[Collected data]

================================

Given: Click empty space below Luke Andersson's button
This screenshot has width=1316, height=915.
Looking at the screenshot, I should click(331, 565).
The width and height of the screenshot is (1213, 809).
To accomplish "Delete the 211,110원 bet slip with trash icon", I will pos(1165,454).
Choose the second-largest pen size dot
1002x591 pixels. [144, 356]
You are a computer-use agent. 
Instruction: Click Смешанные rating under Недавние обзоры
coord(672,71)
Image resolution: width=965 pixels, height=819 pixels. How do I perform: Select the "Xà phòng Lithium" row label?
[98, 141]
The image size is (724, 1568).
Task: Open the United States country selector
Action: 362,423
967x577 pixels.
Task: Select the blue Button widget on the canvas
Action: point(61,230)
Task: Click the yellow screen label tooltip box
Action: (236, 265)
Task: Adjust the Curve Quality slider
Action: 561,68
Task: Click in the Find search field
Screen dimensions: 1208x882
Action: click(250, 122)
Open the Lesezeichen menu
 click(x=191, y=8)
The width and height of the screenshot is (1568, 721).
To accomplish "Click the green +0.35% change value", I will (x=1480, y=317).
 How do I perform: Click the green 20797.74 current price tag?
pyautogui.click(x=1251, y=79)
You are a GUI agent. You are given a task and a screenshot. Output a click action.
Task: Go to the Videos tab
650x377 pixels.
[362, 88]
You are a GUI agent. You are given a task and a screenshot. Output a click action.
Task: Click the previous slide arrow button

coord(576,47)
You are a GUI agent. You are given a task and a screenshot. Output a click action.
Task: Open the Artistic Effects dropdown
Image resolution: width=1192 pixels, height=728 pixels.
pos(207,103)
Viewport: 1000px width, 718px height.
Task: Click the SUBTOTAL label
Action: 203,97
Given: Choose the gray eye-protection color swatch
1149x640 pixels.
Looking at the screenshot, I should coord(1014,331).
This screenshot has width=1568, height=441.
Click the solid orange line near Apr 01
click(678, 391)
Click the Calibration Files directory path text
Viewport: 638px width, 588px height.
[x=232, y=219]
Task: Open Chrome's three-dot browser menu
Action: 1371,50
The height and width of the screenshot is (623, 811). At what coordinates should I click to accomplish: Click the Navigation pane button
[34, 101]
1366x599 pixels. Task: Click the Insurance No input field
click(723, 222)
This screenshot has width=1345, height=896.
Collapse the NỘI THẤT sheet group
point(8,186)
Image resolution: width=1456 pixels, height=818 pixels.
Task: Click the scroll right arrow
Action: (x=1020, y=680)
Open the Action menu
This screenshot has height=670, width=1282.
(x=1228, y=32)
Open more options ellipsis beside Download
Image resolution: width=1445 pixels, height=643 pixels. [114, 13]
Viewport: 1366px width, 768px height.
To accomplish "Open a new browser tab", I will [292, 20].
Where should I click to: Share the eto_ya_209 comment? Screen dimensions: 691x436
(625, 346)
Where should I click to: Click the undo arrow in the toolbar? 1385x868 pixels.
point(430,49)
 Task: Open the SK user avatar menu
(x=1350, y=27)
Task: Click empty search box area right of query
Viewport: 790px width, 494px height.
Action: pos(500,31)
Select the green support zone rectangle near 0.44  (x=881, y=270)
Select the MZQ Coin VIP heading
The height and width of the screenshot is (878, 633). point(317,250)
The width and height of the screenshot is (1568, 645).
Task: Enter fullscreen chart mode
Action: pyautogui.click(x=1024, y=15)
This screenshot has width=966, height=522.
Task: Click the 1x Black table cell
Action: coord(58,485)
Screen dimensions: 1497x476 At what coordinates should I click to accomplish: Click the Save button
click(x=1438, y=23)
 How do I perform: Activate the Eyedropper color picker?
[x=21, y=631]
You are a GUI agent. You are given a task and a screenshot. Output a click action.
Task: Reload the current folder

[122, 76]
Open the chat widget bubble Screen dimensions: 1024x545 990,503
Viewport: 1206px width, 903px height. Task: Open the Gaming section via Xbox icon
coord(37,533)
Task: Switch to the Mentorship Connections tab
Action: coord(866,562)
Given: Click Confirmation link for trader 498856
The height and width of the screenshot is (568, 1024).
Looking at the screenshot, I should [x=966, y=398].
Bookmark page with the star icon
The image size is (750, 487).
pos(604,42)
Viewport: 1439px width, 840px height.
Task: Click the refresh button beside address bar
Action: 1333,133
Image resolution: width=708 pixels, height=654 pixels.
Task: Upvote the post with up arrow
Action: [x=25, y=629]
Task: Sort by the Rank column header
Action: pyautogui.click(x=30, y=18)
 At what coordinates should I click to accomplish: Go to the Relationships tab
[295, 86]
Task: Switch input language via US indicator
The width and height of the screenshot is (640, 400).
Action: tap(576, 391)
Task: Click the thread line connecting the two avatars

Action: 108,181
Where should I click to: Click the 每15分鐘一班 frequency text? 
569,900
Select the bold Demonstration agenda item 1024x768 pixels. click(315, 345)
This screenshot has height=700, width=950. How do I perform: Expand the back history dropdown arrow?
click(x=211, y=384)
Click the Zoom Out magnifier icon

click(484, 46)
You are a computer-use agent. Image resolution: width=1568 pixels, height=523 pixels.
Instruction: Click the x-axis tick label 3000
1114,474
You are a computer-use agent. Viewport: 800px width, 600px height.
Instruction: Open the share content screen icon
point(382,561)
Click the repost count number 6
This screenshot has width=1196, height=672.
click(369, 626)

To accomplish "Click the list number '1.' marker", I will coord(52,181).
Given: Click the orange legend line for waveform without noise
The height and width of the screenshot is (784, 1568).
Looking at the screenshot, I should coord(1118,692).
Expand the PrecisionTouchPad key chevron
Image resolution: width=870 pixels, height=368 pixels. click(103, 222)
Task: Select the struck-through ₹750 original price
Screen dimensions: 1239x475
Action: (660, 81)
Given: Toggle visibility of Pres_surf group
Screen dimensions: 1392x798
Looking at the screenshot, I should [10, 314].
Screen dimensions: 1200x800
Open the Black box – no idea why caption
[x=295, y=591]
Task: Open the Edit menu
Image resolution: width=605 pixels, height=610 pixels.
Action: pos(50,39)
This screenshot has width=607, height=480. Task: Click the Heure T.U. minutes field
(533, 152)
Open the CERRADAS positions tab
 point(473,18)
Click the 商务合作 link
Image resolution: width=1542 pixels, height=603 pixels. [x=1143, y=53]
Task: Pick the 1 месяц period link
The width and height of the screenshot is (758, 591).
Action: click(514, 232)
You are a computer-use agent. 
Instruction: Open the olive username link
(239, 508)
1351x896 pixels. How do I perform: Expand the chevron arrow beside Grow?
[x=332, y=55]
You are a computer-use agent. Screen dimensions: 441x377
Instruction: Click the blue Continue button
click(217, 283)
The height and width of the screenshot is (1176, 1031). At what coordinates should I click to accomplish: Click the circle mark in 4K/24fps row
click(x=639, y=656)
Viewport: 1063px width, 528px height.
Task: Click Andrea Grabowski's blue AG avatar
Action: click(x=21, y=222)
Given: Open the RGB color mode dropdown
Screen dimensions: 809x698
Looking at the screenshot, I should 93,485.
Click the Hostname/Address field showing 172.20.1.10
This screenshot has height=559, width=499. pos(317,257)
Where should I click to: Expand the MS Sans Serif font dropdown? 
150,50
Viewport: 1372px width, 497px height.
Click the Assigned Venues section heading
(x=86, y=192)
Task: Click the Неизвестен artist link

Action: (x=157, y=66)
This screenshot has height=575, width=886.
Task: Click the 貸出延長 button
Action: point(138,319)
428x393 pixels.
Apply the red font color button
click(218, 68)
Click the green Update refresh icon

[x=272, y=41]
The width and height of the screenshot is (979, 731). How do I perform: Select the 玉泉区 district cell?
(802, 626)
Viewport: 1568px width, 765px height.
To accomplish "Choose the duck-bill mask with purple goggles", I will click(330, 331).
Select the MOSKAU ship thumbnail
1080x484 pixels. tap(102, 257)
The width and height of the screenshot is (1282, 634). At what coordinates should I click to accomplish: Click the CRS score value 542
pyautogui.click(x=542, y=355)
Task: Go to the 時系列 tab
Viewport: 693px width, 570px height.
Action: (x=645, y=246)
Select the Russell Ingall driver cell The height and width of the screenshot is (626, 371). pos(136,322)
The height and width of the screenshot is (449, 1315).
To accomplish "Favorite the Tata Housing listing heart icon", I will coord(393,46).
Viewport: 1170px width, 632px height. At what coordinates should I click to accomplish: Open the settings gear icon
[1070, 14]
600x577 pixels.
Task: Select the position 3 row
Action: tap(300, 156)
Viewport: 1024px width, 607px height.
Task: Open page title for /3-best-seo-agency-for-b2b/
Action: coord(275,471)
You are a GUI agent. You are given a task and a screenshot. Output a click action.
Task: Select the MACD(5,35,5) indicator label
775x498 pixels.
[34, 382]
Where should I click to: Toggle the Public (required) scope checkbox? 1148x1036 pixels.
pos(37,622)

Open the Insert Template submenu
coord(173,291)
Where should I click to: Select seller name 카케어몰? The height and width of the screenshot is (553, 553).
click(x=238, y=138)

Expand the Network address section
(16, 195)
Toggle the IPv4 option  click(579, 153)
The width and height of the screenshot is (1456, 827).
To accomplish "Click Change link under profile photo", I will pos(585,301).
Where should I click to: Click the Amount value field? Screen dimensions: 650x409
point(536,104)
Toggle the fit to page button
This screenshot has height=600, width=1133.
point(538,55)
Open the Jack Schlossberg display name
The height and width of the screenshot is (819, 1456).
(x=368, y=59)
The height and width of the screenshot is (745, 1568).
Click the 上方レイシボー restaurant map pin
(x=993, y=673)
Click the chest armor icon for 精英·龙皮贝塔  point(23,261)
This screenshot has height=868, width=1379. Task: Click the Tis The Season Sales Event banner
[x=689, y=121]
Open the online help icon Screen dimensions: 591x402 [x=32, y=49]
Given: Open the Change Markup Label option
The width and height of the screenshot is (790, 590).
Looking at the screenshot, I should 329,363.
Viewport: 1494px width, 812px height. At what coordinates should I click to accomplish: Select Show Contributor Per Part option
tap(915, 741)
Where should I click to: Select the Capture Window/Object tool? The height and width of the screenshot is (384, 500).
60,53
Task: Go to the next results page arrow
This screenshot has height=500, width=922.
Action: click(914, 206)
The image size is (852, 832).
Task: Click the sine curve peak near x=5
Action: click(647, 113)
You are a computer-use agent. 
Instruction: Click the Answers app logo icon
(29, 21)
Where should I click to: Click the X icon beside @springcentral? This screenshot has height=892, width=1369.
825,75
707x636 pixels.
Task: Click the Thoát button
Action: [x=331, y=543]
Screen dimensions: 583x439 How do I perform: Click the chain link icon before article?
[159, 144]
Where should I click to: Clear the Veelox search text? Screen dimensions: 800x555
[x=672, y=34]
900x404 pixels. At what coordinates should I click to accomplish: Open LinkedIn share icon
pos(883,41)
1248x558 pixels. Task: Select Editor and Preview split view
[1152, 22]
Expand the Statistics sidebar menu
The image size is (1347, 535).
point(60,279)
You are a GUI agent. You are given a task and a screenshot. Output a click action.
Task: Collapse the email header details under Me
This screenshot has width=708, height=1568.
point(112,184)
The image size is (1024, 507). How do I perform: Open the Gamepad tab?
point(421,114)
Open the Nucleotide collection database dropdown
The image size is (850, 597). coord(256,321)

================================

The expected answer is a copy of every line in the entries that holds the word "indicator".

Task: Switch input language via US indicator
Task: Select the MACD(5,35,5) indicator label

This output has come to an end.